RECORDS SUPPLIED –

────────────────────────────────────────

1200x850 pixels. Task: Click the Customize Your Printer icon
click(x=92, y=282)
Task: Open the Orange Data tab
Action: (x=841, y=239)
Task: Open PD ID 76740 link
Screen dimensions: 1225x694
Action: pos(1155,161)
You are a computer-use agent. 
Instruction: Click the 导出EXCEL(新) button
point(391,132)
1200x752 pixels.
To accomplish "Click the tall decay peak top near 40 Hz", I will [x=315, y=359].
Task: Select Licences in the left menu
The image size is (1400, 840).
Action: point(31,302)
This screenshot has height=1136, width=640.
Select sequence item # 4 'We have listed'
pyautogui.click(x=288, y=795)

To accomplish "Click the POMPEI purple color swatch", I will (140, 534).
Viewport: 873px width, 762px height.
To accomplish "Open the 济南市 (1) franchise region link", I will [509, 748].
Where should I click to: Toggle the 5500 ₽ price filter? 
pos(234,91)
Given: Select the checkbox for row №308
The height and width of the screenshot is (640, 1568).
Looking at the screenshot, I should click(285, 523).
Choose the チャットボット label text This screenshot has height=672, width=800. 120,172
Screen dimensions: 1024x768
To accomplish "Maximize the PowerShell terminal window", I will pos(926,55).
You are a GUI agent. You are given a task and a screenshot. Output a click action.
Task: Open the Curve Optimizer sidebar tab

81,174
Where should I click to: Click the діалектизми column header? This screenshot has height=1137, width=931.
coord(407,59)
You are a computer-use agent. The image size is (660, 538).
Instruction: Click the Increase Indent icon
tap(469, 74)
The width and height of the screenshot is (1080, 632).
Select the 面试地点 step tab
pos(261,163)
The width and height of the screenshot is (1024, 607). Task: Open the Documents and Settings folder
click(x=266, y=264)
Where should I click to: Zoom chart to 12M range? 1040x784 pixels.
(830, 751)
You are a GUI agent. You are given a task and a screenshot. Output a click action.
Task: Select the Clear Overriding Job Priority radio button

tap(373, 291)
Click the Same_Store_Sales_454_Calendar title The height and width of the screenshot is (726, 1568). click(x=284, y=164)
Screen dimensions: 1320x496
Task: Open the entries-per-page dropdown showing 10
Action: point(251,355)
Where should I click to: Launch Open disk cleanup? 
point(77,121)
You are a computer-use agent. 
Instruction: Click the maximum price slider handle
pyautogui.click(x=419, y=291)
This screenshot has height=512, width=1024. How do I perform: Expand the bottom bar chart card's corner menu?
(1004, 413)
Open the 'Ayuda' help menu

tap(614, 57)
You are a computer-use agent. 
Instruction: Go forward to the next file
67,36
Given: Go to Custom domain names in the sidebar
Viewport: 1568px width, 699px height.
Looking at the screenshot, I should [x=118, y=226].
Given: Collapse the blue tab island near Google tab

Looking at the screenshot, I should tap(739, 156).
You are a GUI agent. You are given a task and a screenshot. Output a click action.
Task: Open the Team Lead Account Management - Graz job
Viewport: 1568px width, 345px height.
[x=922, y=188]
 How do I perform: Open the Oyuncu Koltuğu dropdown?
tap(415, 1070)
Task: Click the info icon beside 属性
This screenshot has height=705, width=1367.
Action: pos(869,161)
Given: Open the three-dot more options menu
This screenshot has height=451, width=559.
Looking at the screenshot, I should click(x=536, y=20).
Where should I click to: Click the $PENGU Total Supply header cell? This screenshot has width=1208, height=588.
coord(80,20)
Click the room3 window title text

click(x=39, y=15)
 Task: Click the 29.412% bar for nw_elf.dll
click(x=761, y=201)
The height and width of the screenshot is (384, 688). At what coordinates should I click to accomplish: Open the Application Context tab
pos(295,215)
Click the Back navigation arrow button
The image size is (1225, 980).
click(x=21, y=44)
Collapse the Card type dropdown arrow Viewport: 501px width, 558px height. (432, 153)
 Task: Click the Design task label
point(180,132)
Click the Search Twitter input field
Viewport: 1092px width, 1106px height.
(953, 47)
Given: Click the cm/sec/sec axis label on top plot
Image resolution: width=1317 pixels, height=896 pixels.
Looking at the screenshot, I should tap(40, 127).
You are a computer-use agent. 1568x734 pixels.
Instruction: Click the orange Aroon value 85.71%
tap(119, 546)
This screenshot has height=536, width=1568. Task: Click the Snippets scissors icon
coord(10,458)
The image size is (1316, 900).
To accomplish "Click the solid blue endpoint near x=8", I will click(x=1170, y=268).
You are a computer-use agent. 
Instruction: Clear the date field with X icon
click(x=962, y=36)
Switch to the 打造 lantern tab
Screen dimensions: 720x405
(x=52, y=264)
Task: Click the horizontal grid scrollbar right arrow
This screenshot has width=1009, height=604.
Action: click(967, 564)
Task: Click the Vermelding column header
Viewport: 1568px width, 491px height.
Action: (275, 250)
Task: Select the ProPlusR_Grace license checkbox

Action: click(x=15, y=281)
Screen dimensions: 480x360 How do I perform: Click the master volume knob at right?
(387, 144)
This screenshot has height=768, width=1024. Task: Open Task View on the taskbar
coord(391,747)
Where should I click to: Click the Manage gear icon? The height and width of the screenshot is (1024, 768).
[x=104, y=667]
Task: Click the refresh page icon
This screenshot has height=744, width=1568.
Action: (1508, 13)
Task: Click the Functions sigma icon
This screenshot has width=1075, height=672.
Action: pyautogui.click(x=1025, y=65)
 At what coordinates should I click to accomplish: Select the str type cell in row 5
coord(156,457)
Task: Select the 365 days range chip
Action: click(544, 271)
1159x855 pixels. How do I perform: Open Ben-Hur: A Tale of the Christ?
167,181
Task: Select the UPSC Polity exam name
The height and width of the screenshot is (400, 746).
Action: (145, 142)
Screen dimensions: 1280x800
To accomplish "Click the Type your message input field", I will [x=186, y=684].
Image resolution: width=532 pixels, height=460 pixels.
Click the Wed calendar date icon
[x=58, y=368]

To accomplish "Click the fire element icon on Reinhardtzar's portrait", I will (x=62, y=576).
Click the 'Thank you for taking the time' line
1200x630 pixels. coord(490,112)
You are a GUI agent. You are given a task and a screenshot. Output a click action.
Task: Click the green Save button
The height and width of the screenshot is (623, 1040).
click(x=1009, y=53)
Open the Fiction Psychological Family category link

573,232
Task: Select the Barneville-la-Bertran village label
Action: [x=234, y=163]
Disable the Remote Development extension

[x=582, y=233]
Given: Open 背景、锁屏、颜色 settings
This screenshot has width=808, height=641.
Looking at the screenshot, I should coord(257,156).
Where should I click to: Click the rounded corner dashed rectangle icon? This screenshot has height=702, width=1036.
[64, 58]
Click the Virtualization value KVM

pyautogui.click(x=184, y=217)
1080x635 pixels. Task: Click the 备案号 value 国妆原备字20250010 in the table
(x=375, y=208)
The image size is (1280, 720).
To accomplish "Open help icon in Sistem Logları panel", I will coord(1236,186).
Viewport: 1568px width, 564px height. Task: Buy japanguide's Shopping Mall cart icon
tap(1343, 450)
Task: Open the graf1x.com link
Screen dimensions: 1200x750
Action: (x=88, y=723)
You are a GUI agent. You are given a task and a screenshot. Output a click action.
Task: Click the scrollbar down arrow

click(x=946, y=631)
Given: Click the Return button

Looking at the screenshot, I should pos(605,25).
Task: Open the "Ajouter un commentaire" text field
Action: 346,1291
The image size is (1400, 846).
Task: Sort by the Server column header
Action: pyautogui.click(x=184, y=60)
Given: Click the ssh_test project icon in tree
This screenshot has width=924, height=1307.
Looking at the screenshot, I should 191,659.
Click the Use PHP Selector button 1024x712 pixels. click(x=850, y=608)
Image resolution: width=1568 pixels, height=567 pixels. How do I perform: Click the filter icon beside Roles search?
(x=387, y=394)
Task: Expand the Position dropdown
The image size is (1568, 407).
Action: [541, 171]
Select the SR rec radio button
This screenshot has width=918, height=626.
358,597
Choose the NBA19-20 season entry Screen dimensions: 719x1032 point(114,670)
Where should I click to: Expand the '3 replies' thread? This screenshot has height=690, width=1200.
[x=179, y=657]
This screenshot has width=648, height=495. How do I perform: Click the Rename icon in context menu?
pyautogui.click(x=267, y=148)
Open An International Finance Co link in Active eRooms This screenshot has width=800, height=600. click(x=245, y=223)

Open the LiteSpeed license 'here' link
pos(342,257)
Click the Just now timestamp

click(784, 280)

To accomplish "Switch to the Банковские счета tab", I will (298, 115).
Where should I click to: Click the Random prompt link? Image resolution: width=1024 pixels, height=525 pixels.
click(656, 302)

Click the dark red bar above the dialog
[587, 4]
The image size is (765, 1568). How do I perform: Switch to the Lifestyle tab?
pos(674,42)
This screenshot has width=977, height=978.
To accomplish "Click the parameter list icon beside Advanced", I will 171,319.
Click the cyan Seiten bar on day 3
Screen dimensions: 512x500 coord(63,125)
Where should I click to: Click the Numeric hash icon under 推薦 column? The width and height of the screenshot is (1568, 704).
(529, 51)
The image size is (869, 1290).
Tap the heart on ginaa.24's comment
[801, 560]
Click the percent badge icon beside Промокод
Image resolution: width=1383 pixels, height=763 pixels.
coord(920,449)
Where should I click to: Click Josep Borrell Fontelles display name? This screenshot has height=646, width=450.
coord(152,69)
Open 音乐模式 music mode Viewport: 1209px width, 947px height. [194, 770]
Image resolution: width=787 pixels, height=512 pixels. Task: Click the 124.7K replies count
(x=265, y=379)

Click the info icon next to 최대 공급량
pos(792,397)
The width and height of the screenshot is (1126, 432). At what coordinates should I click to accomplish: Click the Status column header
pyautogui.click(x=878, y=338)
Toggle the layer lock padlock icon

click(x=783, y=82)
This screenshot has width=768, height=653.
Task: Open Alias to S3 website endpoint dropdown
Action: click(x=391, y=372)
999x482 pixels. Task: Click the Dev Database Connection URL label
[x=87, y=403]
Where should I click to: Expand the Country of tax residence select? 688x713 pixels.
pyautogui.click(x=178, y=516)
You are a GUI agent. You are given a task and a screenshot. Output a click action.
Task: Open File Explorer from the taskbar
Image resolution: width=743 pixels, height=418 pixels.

────────────────────────────────────────

WHAT YOU NEED TO DO – Lines from the first one above through the line containing "You are a computer-use agent. The" are to be retyped exactly, both included, and nothing more.

ANSWER SPACE –
1200x850 pixels. Task: Click the Customize Your Printer icon
click(x=92, y=282)
Task: Open the Orange Data tab
Action: (x=841, y=239)
Task: Open PD ID 76740 link
Screen dimensions: 1225x694
Action: pos(1155,161)
You are a computer-use agent. 
Instruction: Click the 导出EXCEL(新) button
point(391,132)
1200x752 pixels.
To accomplish "Click the tall decay peak top near 40 Hz", I will [x=315, y=359].
Task: Select Licences in the left menu
The image size is (1400, 840).
Action: point(31,302)
This screenshot has height=1136, width=640.
Select sequence item # 4 'We have listed'
pyautogui.click(x=288, y=795)

To accomplish "Click the POMPEI purple color swatch", I will (140, 534).
Viewport: 873px width, 762px height.
To accomplish "Open the 济南市 (1) franchise region link", I will [509, 748].
Where should I click to: Toggle the 5500 ₽ price filter? 
pos(234,91)
Given: Select the checkbox for row №308
The height and width of the screenshot is (640, 1568).
Looking at the screenshot, I should click(285, 523).
Choose the チャットボット label text This screenshot has height=672, width=800. 120,172
Screen dimensions: 1024x768
To accomplish "Maximize the PowerShell terminal window", I will pos(926,55).
You are a GUI agent. You are given a task and a screenshot. Output a click action.
Task: Open the Curve Optimizer sidebar tab

81,174
Where should I click to: Click the діалектизми column header? This screenshot has height=1137, width=931.
coord(407,59)
You are a computer-use agent. The image size is (660, 538).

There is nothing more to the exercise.